Clearly not all adults affected by HIV are disabled, which brought hope of coverage to a screeching halt for many individuals who have a low enough income to qualify, but do not have children or a mental or physical disability. This unnecessary discrimination prevented a large population from receiving valuable medications covered by Medicaid for HIV. Though Medicaid, in fact, covers these necessary drugs to prevent HIV-related disability and suppress the life-threatening aspects of the illness.

Another source of coverage before expanding laws to assist people with HIV, again, was quite limited. Medicare is designed for groups of Americans who are age 65 or older, or permanently disabled, which provides coverage for the small window of disabled or elderly individuals with HIV. In other circumstances, if a state has a high-risk pool, people who do not qualify for Medicare or Medicaid would be able to apply for such coverage. However, the high-risk pools have not been known to cover HIV medications and treatments, which leaves the Ryan White program as the primary source of disease-specific care.


HIV Coverage During ACA Transition

During what was referred to as the ACA transition period (between 2010 and 2014), a a few more options were created, giving greater access to coverage. One of which was the Pre-Existing Condition Insurance Plan (PCIP), a temporary high-risk pool available for purchase on the private market, though a federally and state administered plan. Individuals with HIV were not discriminated against for having the condition, and it spread high-risk pools to all 50 states, where before these were only in select areas.

In addition to PCIP, the health reform law also restricted private health plans in both individual and group markets from imposing lifetime maximums. This provision made it possible for people who require costly treatment from running out of coverage, as they easily could have prior to the law. The dependent coverage option is also helpful for young adults with HIV, as they can now stay on their parent’s plans until age 26.

Medicaid was also addressed, offering coverage to adults without children in states who chose to do so, with incomes at or below 138 percent of the Federal Poverty Level. This has been implemented in multiple states, and perhaps in time every state will find this an important move. Despite the expansion in Medicaid and lift on limits, it was difficult to get coverage as a person living with HIV during this time. Ultimately, Ryan White still served as a major access point to care, because not every state implemented these provisions. Though slightly more options were available, there was not an apparent enough impact until 2014.


Health Reform and HIV

As of January 1, 2014, access to healthcare for people with HIV should improve at a staggering rate. All private health insurance plans will accept individuals with HIV on an equal basis, with no unfair rate-ups or exclusions. Individuals who can afford to pay for an individual health plan will be able to do so without it being such an enormous financial undertaking, and those who cannot afford these plans can apply on the exchange and receive subsidies to help them meet their premiums and other costs. Many more Americans will be able to receive the care they need with proper coverage, conditions aside, paying the same amount as everyone else.

Though that sounds a great solution, there is also the question of what happens to the low-income, and people in states without Medicaid expansion. Though the Supreme Court stripped the Medicaid program of its core responsibilities to our nation’s most needy by making expansion optional, the states who do participate give a larger number of people with HIV the coverage they require. Expanding the Medicaid program adds the group of childless adults with an income of up to 138 percent of FPL, as well as allowing more low-income adults with children who have HIV to enroll. In states where Medicaid has not changed, people whose earnings put them right at poverty will be accepted for coverage on the health insurance exchanges, with financial assistance to help cover medical bills and premiums.

> **WHAT THE TASK REQUIRES**
Answer these questions from the passage on HIV health coverage.
(a) Which groups of Americans is Medicare designed for?
(b) How many states did the Pre-Existing Condition Insurance Plan extend high-risk pools to?
(c) Until what age can young adults with HIV now stay on their parent's plans?

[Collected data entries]
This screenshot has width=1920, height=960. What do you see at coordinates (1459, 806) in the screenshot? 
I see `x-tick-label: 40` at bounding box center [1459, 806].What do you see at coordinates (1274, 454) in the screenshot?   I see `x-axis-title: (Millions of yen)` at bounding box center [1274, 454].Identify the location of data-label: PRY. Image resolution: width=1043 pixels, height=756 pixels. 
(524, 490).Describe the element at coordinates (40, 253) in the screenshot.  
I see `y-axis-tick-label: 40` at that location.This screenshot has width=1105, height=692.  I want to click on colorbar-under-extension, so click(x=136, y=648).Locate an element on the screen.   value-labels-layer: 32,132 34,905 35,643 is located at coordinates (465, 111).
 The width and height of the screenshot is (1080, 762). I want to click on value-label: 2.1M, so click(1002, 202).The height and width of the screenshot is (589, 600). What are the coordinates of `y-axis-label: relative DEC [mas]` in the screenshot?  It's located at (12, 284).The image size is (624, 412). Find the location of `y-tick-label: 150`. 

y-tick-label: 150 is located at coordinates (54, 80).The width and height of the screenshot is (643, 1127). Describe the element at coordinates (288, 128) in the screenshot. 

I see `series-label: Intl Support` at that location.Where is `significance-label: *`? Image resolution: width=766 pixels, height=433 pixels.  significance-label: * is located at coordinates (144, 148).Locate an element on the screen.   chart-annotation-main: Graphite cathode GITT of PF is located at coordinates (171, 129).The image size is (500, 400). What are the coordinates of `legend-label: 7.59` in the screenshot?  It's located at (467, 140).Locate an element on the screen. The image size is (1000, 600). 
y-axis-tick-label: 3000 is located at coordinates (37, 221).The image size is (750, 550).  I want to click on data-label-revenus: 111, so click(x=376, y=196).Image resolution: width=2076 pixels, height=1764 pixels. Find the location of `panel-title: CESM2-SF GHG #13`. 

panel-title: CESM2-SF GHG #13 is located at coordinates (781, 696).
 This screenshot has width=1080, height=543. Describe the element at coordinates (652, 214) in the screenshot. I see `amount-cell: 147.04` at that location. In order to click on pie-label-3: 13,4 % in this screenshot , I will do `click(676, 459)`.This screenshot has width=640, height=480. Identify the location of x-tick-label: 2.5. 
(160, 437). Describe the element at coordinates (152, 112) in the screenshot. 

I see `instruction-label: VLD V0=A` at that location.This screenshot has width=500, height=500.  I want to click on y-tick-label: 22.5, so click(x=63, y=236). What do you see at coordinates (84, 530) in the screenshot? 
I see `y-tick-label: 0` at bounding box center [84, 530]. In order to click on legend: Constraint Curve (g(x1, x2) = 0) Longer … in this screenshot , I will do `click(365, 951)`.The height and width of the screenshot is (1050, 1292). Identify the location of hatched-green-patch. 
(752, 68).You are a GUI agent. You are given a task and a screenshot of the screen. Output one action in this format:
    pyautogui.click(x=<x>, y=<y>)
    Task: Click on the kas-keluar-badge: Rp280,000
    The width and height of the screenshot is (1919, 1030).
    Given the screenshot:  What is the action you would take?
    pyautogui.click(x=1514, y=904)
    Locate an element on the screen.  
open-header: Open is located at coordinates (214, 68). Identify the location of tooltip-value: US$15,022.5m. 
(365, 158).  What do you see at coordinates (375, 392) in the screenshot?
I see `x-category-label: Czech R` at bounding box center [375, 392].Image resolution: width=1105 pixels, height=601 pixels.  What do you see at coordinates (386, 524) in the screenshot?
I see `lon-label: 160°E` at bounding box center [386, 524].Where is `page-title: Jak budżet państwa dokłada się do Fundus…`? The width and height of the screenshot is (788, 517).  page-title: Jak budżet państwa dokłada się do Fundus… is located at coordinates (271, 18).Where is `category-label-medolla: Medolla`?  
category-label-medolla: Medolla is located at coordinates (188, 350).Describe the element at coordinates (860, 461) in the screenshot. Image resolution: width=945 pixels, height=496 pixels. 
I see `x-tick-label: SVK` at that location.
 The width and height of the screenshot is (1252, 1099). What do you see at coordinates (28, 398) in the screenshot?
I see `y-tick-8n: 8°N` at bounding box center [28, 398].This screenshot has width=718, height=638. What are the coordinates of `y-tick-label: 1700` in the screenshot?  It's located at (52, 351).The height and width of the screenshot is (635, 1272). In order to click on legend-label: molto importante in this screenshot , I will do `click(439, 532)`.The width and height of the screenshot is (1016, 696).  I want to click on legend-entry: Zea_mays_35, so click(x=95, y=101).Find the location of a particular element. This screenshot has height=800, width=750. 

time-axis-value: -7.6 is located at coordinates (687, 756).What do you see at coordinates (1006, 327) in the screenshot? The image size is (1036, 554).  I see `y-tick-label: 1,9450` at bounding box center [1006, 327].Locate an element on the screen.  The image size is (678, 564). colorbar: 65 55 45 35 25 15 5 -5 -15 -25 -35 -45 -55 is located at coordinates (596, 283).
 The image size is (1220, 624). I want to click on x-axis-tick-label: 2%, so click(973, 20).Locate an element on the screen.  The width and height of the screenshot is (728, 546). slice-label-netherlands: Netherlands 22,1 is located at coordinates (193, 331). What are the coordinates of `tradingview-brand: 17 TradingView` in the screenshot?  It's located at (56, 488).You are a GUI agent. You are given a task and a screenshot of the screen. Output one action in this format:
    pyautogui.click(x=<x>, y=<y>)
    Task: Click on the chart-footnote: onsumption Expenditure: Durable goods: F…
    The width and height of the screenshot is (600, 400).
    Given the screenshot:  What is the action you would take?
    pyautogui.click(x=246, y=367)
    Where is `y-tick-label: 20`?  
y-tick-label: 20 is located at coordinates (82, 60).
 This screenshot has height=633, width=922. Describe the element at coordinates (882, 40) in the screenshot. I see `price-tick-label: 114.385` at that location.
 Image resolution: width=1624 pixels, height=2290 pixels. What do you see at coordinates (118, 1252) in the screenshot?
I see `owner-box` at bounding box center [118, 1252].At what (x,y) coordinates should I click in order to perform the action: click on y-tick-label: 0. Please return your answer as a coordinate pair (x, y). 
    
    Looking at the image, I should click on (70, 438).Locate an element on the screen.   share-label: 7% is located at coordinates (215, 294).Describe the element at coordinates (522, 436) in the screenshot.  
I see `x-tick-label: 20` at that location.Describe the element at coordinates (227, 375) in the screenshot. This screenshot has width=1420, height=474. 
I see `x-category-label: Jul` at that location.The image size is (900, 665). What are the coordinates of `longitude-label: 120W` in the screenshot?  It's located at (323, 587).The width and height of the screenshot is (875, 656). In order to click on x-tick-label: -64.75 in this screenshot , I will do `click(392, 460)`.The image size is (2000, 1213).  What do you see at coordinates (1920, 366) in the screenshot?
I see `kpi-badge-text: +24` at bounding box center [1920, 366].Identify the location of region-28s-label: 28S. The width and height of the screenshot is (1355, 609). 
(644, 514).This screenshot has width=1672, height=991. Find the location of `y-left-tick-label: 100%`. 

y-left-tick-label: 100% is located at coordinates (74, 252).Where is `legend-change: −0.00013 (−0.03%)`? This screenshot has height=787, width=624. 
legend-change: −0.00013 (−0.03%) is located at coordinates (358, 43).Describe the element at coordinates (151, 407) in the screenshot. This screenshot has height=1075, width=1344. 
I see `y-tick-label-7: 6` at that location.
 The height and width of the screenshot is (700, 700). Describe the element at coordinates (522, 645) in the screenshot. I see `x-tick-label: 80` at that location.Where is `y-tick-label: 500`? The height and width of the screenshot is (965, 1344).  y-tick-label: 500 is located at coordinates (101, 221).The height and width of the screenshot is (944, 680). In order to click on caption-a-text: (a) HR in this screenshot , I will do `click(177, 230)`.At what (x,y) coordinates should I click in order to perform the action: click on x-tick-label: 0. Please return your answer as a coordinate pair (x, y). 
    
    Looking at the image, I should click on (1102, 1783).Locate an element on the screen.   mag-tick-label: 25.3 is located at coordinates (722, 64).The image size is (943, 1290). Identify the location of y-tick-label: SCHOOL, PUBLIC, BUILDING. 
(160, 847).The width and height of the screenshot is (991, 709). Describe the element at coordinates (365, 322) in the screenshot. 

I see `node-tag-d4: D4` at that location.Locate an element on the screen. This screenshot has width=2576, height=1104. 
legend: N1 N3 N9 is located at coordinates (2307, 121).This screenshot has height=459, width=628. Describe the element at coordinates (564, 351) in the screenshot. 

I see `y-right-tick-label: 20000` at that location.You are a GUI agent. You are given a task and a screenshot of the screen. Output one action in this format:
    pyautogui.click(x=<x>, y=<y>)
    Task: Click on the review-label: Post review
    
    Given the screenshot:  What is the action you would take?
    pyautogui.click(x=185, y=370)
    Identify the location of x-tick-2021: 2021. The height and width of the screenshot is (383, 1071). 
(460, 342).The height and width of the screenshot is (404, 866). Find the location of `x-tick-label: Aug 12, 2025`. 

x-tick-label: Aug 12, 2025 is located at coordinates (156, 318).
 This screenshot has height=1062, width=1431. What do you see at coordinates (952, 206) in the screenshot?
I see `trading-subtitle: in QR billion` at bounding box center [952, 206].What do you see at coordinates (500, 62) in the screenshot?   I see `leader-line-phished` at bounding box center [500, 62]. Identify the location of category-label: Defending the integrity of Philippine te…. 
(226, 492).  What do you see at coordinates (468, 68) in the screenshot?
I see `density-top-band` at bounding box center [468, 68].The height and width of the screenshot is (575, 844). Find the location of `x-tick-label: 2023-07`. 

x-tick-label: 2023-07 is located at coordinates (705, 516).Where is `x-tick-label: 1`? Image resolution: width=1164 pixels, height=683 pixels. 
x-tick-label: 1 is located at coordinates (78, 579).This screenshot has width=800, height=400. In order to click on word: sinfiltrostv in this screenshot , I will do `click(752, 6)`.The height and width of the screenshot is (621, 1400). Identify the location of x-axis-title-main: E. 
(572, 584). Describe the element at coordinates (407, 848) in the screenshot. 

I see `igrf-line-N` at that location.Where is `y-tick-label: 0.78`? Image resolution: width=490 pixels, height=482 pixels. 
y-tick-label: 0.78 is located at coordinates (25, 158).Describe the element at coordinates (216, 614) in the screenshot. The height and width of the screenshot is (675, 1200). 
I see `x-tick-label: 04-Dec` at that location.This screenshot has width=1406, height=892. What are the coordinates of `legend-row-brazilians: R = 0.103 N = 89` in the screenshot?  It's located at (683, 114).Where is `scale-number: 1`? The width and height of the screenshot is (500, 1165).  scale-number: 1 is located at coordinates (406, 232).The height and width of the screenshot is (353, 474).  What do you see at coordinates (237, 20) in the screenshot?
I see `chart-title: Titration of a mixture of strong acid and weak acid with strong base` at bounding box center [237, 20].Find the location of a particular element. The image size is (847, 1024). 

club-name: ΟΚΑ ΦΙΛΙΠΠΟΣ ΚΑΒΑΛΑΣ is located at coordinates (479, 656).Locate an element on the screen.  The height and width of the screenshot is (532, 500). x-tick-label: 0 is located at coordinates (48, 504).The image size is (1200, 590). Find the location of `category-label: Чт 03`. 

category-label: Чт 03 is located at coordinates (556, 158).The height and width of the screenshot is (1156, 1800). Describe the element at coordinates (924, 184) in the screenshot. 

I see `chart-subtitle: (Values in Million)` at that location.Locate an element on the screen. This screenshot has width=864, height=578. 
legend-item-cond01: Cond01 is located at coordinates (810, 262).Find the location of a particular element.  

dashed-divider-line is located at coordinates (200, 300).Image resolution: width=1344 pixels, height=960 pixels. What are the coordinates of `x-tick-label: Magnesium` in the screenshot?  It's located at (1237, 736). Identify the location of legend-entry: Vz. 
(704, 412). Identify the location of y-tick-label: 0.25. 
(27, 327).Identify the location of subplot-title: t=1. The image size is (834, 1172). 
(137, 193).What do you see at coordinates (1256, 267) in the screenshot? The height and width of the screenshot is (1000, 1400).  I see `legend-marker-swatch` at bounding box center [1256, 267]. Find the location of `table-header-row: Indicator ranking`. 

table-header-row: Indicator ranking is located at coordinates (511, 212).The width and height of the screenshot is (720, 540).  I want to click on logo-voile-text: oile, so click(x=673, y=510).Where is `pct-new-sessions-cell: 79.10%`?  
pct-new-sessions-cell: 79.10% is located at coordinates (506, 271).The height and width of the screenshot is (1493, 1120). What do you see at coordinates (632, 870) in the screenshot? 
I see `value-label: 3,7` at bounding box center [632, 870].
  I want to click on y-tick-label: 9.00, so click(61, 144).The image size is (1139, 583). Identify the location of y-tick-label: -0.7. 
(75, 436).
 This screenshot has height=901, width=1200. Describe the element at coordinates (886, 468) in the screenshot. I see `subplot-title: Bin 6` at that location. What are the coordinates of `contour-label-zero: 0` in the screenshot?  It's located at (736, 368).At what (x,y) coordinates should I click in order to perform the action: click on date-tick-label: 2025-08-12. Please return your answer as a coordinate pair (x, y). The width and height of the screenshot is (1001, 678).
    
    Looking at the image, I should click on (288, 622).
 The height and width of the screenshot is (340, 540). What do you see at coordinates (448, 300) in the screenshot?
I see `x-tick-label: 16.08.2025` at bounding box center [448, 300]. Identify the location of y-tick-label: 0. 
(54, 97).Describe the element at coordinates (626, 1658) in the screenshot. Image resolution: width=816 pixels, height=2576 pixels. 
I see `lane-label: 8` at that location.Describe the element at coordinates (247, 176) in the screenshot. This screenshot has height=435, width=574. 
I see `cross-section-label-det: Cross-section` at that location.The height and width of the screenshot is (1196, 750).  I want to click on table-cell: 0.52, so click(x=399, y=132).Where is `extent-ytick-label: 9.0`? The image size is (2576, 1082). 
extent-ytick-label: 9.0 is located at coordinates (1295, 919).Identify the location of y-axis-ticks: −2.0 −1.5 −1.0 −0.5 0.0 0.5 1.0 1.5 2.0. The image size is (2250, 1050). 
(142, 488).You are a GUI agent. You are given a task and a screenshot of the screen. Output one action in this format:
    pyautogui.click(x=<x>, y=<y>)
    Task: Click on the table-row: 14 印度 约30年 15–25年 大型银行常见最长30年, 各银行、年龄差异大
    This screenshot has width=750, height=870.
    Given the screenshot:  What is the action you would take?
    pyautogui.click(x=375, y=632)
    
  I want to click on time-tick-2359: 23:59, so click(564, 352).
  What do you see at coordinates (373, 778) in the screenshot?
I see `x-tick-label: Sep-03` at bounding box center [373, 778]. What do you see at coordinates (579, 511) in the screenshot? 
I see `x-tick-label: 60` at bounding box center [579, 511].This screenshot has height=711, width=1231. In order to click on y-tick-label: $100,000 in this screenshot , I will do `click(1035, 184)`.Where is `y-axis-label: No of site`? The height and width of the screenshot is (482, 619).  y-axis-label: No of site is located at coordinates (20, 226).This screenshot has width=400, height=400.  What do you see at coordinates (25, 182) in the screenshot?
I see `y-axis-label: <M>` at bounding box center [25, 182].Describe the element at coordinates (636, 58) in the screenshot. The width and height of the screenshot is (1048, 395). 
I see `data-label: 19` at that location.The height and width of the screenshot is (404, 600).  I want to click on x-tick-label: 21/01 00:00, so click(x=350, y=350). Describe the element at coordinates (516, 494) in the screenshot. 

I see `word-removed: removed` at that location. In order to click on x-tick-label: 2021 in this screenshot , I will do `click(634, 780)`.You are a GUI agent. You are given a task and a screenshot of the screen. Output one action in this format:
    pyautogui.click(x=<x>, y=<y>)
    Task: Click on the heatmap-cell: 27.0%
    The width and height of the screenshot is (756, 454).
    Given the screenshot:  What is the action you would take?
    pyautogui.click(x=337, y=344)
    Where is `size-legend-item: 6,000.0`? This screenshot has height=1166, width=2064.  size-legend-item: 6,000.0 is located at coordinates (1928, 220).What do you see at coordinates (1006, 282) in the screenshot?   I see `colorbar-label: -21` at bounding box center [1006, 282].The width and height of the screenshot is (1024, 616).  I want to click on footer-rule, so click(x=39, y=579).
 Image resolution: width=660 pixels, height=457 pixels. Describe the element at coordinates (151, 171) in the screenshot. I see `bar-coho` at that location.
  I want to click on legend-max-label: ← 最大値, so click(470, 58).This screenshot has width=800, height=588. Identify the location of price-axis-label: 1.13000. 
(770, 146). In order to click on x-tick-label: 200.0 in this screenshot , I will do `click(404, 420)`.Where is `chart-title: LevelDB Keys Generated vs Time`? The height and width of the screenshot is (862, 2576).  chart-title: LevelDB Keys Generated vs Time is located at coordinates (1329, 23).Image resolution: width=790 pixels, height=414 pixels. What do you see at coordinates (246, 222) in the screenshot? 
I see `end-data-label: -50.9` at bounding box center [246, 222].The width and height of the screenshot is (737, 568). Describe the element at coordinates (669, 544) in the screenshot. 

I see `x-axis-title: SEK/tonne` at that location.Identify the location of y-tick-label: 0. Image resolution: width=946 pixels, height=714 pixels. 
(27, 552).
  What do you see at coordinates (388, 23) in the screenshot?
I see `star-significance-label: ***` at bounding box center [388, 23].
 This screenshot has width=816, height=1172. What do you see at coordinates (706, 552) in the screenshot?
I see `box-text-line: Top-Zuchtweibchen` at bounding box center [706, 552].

> **EXERCISE OUTPUT**
(a) Americans who are age 65 or older, or permanently disabled.
(b) All 50 states.
(c) Age 26.